The most common response to this is to suggest that the only issue is underfunding, and thus the only solution is higher taxes. However, this reply underappreciates how far away the NHS remains from the “efficiency frontier”, and how the introduction of market forces through a SHI reformation could lead to a more efficient allocation of current resources without having to further burden the British taxpayer.
Sociological and psychological aspects of SHI are very important. The prevalence of SHI in Scandinavia and Western Europe is largely the result of how well it integrates into their model of social democracy. Its redistributive aspects — from rich to poor, healthy to unhealthy and young to old — maintains a commitment to strong progressive values. Meanwhile, its heavy inculcation of the private sector delivers stability, vivacity and an innovative zeal. It is a hallmark and cornerstone of their core social arrangements, and a symbol of solidarity for many nations.
This collective commitment to social institutions however is not exclusively a characteristic of SHI systems. In fact, it is a characteristic of almost all healthcare systems. The communitarian ethic is no place stronger than in the UK, where the predominately tax-funded and state provided NHS is seen by most as a ‘sacred cow’. The NHS is frequently mocked as having the status of a national religion. And though public engagement is a vital component to any collective endeavour there comes a point where pious adoration begins to inhibit necessary change.
When market reforms were first made to other European healthcare systems in the 1980–90s many predicted a severe political and moral backlash. Commentators believed that the introduction of the profit motive and competitive market forces into an industry where it had previously been unconditionally outlawed could be expected to indelibly tarnish the social identity of their institutions. To the public, it could quite easily have been seen as an inhumane attempt by the government to place corporate interests ahead of well-being and to allow vitriolic free market forces into the realm of universal human rights. Both statements would have been blatantly untrue and misleading, but nonetheless such conclusions would not have been surprising.

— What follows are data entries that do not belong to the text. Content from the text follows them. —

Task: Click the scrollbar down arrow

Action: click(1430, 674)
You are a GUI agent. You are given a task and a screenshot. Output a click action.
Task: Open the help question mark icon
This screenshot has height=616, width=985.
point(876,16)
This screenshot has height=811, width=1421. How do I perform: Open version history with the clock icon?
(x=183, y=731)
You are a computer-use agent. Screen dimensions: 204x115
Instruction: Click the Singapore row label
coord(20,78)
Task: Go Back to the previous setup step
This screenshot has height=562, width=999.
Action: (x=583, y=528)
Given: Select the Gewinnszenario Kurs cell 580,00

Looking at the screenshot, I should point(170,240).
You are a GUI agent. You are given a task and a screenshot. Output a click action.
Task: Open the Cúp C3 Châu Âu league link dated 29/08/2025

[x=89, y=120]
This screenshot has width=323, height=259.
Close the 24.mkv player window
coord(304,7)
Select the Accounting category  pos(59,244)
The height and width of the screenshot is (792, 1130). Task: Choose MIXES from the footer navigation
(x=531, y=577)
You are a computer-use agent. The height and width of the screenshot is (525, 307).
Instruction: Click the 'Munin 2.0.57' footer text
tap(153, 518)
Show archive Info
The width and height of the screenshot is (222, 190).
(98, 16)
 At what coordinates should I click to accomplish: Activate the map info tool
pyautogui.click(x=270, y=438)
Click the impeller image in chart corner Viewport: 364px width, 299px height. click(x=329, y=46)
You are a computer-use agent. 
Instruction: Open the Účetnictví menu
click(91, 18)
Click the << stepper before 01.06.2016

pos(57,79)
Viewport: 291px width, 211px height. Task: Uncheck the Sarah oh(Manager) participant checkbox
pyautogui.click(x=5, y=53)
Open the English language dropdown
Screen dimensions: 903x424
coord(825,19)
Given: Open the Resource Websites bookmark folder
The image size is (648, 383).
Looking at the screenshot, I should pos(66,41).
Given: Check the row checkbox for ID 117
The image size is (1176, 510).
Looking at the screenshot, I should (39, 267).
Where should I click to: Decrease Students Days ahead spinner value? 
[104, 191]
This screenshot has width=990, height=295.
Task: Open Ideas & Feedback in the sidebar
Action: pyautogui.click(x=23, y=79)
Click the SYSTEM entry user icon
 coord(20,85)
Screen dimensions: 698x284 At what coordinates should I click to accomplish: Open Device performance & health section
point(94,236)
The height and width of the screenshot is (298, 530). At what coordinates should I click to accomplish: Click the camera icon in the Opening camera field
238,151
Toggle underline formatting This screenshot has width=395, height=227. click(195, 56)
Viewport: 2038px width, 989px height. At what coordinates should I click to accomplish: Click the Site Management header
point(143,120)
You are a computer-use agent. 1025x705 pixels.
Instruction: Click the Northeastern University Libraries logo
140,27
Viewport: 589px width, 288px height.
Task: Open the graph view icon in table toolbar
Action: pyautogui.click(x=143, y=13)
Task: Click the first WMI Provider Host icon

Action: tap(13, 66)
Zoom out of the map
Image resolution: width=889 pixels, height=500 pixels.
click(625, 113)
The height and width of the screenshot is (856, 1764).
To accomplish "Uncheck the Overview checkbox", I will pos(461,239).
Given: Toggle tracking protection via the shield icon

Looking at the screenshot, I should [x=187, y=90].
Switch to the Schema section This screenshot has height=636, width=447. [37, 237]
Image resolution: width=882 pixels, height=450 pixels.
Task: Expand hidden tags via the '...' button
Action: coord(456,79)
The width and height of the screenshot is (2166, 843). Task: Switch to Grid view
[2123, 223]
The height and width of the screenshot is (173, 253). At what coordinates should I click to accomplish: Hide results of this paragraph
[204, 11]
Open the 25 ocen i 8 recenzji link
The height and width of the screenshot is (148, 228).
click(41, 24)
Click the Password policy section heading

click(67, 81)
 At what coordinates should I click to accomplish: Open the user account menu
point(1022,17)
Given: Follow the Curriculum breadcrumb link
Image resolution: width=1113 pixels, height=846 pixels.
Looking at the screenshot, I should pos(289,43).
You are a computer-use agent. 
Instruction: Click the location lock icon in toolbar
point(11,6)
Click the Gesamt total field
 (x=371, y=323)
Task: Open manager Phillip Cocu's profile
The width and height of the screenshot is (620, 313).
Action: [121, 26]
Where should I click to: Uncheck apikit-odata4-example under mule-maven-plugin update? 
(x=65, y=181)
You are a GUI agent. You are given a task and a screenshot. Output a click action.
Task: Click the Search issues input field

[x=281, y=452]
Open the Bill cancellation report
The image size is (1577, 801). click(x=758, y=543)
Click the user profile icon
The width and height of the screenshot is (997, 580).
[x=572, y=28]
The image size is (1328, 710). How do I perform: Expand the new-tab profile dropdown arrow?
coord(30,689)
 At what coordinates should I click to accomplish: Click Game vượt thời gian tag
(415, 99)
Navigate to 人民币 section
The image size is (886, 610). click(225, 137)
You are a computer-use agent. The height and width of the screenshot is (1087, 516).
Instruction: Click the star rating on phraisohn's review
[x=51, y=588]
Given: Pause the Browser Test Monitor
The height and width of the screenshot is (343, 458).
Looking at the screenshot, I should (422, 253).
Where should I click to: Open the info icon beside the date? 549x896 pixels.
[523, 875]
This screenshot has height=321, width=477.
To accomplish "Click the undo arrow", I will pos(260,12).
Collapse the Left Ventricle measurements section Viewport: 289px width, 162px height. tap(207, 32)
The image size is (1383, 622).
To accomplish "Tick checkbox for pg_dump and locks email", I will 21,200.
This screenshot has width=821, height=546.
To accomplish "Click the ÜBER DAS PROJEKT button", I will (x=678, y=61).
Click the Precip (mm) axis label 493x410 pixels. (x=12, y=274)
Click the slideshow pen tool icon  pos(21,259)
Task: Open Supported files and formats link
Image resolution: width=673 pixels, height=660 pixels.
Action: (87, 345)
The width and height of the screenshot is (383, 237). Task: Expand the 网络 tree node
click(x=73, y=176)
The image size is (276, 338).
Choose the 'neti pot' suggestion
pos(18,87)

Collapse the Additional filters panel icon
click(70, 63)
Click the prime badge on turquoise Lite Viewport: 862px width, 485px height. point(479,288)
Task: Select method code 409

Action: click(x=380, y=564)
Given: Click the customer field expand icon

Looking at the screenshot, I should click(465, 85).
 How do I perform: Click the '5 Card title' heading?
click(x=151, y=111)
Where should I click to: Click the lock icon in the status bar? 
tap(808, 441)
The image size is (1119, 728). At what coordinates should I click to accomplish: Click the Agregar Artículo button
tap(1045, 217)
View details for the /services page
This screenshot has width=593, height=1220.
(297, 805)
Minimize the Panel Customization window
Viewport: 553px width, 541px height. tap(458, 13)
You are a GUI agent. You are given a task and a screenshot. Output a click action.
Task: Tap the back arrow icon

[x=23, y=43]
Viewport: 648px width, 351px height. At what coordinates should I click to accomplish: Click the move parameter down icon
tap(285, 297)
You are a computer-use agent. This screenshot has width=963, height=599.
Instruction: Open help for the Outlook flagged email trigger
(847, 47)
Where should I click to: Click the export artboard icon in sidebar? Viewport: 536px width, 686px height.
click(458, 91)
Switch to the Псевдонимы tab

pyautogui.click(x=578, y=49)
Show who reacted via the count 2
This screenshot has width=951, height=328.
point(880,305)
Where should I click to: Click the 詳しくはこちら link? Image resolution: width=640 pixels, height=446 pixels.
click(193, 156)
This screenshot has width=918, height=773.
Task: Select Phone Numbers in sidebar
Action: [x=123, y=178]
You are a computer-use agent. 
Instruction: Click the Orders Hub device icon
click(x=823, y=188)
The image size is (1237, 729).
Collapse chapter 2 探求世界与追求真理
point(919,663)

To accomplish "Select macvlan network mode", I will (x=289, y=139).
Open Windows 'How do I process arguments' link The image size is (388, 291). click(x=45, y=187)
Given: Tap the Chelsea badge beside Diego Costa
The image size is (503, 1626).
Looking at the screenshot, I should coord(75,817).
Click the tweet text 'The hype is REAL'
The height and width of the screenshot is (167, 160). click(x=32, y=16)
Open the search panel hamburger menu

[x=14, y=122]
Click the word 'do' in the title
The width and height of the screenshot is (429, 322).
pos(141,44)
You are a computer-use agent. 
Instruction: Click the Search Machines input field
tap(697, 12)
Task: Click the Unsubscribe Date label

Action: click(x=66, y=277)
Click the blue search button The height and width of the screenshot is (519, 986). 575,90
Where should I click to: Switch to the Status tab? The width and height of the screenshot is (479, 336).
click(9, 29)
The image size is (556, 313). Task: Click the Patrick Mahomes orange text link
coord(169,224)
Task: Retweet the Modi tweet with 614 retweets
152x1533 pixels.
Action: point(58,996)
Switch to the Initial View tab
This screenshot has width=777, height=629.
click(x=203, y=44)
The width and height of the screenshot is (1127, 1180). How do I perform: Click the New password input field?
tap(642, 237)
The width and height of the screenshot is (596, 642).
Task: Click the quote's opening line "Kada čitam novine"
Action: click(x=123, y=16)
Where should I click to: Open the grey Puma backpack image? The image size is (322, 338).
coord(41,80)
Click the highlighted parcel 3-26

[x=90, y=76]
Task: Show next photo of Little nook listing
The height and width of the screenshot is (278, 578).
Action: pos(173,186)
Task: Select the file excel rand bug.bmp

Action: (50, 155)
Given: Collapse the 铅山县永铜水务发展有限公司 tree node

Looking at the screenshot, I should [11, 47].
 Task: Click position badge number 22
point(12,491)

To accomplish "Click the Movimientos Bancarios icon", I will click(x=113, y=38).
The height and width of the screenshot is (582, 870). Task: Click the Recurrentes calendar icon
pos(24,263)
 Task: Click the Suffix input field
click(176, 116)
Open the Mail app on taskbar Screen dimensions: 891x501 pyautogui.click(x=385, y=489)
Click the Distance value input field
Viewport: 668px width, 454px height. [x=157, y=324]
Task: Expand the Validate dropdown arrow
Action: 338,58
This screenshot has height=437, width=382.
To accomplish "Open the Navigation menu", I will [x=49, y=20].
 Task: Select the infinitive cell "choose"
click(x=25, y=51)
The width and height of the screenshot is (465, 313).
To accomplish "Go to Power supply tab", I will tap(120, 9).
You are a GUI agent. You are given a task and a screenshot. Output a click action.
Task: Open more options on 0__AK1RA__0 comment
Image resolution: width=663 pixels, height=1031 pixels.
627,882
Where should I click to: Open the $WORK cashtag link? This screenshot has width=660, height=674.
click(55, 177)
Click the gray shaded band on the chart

However, this didn’t happen. Instead, people embraced a new, hybridised version of healthcare that clearly endorsed equally progressive values of solidarity and social justice. The electorate appreciated the virtues of market liberalism and positively anticipated the transformative differences it would make to efficiency, service quality and medicinal innovation. The countries who did reform their healthcare arrangements didn’t degrade their vision; instead, their self-assuredness allowed them to preserve it.
This should act as a beacon of hope to libertarians and liberals alike in the UK. There is a better alternative out there. Change is possible. We need to conserve through change. The well-being of our current and future generations depends upon it. This is not a leap into the unknown. This is a leap into modernity.